Thread: Use of !~* to keep a varchar column UNIQUE case-insensitive
Hello All, Is there a sane way to do this? I have a table with a column: "name VARCHAR(40) NOT NULL UNIQUE" Two problems with this: 1)UNIQUE is case-sensitive 2)UNIQUE is whitespace sensitive Has anyone come up with a way, or ways to trim leading and trailing whitespace, then do a case-insensitive uniqueness check efficiently and semi-elegantly? If not, I can live with it...just hoping. :) Thanks, Don
On 8/18/06 12:38 PM, "Don Morrison" <donmorrison@gmail.com> wrote: > Hello All, > > Is there a sane way to do this? > > I have a table with a column: "name VARCHAR(40) NOT NULL UNIQUE" > > Two problems with this: > > 1)UNIQUE is case-sensitive > 2)UNIQUE is whitespace sensitive > > Has anyone come up with a way, or ways to trim leading and trailing > whitespace, then do a case-insensitive uniqueness check efficiently > and semi-elegantly? You can define your index to be unique on a function of the column. As an example: create table testtable ( name varchar(40) not NULL ); create unique index my_case_insensitive_index on testtable(lower(name)); insert into testtable(name) values ('John'); INSERT 0 1 insert into testtable(name) values ('john'); ERROR: duplicate key violates unique constraint "my_case_insensitive_index" You get the idea, hopefully. Sean
"Don Morrison" <donmorrison@gmail.com> writes: > Has anyone come up with a way, or ways to trim leading and trailing > whitespace, then do a case-insensitive uniqueness check efficiently > and semi-elegantly? Use a unique functional index, eg this handles the case sensitivity issue: create unique index fooi on foo (lower(name)); Suppressing whitespace is left as an exercise for the reader... regards, tom lane
> You can define your index to be unique on a function of the column.

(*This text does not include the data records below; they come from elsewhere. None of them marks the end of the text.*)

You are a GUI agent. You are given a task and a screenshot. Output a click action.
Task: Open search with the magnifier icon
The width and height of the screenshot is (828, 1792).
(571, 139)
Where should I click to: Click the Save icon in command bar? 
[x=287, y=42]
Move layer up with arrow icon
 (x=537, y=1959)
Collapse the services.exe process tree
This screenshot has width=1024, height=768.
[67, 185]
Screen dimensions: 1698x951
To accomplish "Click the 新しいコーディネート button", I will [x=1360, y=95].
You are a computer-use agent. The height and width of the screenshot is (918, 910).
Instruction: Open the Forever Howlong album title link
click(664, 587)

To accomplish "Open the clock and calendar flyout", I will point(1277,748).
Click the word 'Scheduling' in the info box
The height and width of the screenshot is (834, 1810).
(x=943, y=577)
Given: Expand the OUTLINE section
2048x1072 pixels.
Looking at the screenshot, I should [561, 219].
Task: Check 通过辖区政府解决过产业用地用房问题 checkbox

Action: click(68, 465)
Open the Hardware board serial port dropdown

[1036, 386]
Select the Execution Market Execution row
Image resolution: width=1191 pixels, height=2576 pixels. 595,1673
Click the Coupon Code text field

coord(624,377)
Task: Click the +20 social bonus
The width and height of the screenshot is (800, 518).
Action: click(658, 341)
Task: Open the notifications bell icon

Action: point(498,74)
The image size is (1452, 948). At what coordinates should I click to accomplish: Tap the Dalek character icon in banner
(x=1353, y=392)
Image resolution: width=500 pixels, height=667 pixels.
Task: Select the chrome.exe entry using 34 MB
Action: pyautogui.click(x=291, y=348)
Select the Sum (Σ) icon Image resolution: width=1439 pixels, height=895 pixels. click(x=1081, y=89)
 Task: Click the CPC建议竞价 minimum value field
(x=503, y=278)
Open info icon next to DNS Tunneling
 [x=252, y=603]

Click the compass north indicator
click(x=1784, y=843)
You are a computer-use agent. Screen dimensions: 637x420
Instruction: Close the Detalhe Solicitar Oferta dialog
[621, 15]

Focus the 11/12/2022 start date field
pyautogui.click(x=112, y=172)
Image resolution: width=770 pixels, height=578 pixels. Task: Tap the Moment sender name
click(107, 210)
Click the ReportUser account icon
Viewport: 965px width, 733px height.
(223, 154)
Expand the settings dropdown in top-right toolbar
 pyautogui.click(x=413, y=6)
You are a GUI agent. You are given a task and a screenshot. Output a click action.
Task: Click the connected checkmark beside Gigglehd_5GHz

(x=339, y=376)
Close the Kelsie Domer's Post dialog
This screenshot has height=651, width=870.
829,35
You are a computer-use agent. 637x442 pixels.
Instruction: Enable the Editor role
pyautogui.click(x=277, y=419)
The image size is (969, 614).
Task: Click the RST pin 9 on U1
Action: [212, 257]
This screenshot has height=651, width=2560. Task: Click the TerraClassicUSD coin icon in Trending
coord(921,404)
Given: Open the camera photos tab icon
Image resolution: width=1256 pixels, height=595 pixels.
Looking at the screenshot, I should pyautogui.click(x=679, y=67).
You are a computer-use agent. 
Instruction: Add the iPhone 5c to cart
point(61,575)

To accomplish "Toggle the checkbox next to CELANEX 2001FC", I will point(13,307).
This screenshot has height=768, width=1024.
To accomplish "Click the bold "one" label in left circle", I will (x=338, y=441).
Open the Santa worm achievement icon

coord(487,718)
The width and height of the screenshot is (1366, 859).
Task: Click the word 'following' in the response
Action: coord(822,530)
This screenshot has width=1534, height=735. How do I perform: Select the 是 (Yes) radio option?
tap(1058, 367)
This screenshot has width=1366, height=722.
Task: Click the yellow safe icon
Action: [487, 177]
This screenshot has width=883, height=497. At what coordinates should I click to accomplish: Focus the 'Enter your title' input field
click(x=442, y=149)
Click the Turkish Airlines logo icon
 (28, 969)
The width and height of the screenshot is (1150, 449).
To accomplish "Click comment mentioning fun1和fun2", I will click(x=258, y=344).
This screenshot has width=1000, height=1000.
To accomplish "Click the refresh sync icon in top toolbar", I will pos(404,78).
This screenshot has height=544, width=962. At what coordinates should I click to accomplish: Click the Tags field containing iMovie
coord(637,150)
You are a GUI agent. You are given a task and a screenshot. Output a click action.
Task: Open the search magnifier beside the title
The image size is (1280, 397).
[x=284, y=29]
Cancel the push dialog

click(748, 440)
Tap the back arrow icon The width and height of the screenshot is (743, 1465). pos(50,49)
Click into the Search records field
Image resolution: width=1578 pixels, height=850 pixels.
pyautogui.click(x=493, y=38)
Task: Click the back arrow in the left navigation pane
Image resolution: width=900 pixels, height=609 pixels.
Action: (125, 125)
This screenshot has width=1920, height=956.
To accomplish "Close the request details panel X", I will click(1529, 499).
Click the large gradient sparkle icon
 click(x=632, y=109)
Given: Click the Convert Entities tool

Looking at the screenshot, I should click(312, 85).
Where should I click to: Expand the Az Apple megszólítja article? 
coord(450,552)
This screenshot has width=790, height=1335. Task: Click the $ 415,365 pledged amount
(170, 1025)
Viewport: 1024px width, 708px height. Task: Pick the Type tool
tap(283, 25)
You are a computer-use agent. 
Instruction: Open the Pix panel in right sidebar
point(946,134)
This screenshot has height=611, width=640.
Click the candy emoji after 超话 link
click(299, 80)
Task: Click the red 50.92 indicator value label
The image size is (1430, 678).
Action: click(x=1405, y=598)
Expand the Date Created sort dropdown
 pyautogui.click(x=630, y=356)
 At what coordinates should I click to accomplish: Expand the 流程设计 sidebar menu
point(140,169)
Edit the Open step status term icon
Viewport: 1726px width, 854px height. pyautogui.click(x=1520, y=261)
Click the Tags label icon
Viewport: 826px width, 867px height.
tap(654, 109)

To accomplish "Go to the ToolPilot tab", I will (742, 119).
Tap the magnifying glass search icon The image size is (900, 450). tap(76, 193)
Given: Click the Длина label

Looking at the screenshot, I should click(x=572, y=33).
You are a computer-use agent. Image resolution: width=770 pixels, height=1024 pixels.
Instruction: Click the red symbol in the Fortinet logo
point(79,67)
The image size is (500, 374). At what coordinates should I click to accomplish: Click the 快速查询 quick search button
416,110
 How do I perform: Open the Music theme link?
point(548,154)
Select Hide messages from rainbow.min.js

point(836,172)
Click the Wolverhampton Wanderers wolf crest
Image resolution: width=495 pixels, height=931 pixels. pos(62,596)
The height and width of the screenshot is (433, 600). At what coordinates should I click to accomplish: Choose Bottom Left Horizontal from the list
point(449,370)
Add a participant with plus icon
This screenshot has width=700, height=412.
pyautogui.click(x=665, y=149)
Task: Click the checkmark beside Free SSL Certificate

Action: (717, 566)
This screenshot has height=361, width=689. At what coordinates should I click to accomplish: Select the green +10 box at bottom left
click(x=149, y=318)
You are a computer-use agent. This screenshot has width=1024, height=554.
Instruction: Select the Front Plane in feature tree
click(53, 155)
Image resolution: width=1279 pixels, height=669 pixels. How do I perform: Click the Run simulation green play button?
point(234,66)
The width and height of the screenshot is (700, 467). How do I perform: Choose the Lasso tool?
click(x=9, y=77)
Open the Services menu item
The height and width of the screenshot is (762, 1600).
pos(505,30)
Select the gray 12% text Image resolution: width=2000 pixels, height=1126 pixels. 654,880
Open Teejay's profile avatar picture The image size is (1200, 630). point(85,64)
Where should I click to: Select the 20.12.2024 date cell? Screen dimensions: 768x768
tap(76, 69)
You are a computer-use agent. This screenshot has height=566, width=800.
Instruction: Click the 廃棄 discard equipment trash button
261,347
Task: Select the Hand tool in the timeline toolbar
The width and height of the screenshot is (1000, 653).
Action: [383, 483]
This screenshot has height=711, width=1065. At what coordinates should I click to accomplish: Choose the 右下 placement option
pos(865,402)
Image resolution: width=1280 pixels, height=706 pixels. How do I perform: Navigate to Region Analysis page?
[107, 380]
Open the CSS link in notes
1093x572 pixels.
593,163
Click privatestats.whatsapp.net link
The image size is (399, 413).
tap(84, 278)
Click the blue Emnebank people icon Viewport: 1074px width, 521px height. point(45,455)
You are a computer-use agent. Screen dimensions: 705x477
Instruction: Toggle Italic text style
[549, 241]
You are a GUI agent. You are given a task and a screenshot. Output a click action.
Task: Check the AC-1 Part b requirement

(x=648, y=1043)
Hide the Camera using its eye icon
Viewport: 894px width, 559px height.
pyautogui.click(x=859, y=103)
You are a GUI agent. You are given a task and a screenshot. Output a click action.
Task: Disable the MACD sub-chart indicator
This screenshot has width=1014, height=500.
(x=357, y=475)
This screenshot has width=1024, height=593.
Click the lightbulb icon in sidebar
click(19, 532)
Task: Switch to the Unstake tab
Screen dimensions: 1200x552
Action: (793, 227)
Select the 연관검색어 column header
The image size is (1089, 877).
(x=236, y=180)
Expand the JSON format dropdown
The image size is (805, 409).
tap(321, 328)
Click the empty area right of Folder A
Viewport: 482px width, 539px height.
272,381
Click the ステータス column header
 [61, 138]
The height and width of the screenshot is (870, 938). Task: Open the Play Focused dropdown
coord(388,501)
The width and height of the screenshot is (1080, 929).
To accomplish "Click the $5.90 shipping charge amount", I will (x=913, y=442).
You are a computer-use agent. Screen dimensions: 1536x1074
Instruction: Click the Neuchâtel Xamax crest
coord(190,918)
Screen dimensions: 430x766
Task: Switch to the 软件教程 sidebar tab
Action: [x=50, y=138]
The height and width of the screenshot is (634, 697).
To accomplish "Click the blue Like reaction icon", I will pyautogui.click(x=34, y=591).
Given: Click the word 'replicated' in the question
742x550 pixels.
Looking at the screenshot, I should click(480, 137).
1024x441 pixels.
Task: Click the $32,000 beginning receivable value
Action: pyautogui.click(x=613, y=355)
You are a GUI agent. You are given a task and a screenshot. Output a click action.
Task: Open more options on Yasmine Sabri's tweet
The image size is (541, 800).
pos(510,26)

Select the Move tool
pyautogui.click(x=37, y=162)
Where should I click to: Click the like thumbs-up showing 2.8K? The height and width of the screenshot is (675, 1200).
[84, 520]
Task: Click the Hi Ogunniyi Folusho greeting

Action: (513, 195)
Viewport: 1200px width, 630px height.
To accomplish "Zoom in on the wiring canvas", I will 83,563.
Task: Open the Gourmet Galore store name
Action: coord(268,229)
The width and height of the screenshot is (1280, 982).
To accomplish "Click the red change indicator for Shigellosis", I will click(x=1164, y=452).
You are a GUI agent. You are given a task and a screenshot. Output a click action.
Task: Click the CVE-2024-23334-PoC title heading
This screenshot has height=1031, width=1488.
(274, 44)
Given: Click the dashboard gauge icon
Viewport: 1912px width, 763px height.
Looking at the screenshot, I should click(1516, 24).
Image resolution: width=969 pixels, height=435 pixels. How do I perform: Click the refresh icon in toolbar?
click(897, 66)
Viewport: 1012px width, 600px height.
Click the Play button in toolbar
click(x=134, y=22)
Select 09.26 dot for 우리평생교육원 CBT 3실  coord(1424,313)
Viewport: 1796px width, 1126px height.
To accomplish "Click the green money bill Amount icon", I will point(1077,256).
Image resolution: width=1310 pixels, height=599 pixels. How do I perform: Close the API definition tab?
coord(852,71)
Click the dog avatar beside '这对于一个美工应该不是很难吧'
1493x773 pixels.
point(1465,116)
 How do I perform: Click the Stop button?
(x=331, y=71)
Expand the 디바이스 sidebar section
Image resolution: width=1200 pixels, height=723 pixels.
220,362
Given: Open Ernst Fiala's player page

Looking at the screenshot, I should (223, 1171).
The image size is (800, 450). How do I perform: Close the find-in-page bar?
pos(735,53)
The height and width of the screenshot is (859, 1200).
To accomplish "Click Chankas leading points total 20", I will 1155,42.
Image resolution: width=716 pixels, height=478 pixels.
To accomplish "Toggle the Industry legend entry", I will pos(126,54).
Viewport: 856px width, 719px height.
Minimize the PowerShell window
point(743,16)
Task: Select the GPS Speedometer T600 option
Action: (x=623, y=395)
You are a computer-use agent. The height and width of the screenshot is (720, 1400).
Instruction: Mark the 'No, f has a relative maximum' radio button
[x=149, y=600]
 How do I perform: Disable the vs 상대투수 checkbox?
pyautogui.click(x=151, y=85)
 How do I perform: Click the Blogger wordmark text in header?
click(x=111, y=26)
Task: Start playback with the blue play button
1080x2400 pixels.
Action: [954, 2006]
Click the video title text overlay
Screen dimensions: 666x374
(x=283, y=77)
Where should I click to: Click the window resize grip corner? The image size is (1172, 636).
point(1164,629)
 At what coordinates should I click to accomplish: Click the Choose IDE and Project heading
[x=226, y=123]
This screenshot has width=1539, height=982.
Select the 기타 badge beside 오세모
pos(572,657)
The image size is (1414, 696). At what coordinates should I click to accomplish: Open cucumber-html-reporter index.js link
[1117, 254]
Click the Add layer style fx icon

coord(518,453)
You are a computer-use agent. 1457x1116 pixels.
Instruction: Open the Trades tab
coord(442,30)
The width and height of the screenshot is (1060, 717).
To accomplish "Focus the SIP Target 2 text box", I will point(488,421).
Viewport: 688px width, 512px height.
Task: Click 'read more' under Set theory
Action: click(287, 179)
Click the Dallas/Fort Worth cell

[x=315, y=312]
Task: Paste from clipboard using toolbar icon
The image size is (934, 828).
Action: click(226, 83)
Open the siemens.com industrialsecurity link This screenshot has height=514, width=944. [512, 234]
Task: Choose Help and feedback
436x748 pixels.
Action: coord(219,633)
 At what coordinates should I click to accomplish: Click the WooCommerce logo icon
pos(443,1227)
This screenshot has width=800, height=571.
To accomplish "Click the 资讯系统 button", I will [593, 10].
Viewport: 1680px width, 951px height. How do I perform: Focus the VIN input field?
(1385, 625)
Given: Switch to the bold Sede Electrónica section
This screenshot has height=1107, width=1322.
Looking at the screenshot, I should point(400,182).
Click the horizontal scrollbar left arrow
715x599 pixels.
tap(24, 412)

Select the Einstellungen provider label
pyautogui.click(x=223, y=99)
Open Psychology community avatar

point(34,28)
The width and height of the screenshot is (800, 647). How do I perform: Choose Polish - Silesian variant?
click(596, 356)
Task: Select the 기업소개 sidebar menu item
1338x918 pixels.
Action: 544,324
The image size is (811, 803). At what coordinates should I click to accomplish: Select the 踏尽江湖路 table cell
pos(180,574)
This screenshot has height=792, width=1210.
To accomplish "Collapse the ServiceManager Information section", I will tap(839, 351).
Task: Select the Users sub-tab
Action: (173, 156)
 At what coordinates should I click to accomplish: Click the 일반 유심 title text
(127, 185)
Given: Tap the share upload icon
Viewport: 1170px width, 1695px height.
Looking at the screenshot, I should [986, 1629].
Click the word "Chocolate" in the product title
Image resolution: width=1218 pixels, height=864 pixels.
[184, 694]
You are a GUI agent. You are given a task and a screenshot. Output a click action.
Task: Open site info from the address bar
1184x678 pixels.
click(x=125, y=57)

As an > example: > > create table testtable ( > name varchar(40) not NULL > ); > create unique index my_case_insensitive_index on testtable(lower(name)); That'll work, thanks Sean!
> create unique index fooi on foo (lower(name)); > > Suppressing whitespace is left as an exercise for the reader... create unique index fooi on foo (lower(trim both '\040\f\t\r\n\a\b\e\v' from name)); The above works well enough, and I can live with it, but it is not comprehensive...it would be nice to use a regular expression....and do something like: create unique index fooi on foo (lower(substring(name FROM '^\s*(\S*)\s*$'))); but (at least in postgres 7.4.13) the use of substring doesn't work...I tried it and no index violation is generated even when inserting duplicates with no spaces to begin with. (side-note: not sure that regex would work anyways, as I'm not sure \S would exclude all non-printables, just some maybe)...
> create unique index fooi on foo (lower(trim both > '\040\f\t\r\n\a\b\e\v' from name)); Whoops, I had to shorten that to '\040\f\t\r\n\b'...I was borrowing from regular expressions again. >:)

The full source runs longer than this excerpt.